> Directions
Recast every line of the data below as a numbered list, omitting the blank lines.

═══ Records provided ═══

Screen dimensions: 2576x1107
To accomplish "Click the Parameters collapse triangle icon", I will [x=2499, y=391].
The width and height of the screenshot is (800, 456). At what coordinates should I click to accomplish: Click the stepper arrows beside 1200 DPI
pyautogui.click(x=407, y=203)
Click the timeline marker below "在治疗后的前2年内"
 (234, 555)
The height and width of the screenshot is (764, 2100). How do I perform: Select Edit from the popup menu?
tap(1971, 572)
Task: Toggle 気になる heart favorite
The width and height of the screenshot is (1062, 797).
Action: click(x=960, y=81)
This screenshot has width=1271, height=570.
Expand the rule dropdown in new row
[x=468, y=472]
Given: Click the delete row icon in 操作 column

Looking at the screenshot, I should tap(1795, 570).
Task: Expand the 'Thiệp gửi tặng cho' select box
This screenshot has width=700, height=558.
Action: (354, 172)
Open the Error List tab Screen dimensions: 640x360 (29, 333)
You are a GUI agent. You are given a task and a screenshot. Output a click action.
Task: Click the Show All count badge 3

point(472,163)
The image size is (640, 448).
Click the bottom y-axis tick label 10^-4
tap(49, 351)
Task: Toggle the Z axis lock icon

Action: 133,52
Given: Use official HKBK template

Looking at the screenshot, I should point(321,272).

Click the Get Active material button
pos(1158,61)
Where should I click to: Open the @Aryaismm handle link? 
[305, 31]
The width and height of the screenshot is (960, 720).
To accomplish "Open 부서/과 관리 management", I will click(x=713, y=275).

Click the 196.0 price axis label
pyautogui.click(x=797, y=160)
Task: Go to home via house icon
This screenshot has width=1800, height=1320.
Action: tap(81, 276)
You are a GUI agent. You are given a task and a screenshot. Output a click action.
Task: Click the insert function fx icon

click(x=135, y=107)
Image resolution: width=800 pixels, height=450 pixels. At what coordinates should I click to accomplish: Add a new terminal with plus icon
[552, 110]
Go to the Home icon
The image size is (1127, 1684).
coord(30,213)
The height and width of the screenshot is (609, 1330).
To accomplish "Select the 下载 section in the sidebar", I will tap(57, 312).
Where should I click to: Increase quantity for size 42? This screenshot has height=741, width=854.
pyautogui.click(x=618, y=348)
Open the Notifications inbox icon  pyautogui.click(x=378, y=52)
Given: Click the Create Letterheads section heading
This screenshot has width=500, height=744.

═══

> Written solution
1. Screen dimensions: 2576x1107
2. To accomplish "Click the Parameters collapse triangle icon", I will [x=2499, y=391].
3. The width and height of the screenshot is (800, 456). At what coordinates should I click to accomplish: Click the stepper arrows beside 1200 DPI
4. pyautogui.click(x=407, y=203)
5. Click the timeline marker below "在治疗后的前2年内"
6.  (234, 555)
7. The height and width of the screenshot is (764, 2100). How do I perform: Select Edit from the popup menu?
8. tap(1971, 572)
9. Task: Toggle 気になる heart favorite
10. The width and height of the screenshot is (1062, 797).
11. Action: click(x=960, y=81)
12. This screenshot has width=1271, height=570.
13. Expand the rule dropdown in new row
14. [x=468, y=472]
15. Given: Click the delete row icon in 操作 column
16. Looking at the screenshot, I should tap(1795, 570).
17. Task: Expand the 'Thiệp gửi tặng cho' select box
18. This screenshot has width=700, height=558.
19. Action: (354, 172)
20. Open the Error List tab Screen dimensions: 640x360 (29, 333)
21. You are a GUI agent. You are given a task and a screenshot. Output a click action.
22. Task: Click the Show All count badge 3
23. point(472,163)
24. The image size is (640, 448).
25. Click the bottom y-axis tick label 10^-4
26. tap(49, 351)
27. Task: Toggle the Z axis lock icon
28. Action: 133,52
29. Given: Use official HKBK template
30. Looking at the screenshot, I should point(321,272).
31. Click the Get Active material button
32. pos(1158,61)
33. Where should I click to: Open the @Aryaismm handle link? 
34. [305, 31]
35. The width and height of the screenshot is (960, 720).
36. To accomplish "Open 부서/과 관리 management", I will click(x=713, y=275).
37. Click the 196.0 price axis label
38. pyautogui.click(x=797, y=160)
39. Task: Go to home via house icon
40. This screenshot has width=1800, height=1320.
41. Action: tap(81, 276)
42. You are a GUI agent. You are given a task and a screenshot. Output a click action.
43. Task: Click the insert function fx icon
44. click(x=135, y=107)
45. Image resolution: width=800 pixels, height=450 pixels. At what coordinates should I click to accomplish: Add a new terminal with plus icon
46. [552, 110]
47. Go to the Home icon
48. The image size is (1127, 1684).
49. coord(30,213)
50. The height and width of the screenshot is (609, 1330).
51. To accomplish "Select the 下载 section in the sidebar", I will tap(57, 312).
52. Where should I click to: Increase quantity for size 42? This screenshot has height=741, width=854.
53. pyautogui.click(x=618, y=348)
54. Open the Notifications inbox icon  pyautogui.click(x=378, y=52)
55. Given: Click the Create Letterheads section heading
56. This screenshot has width=500, height=744.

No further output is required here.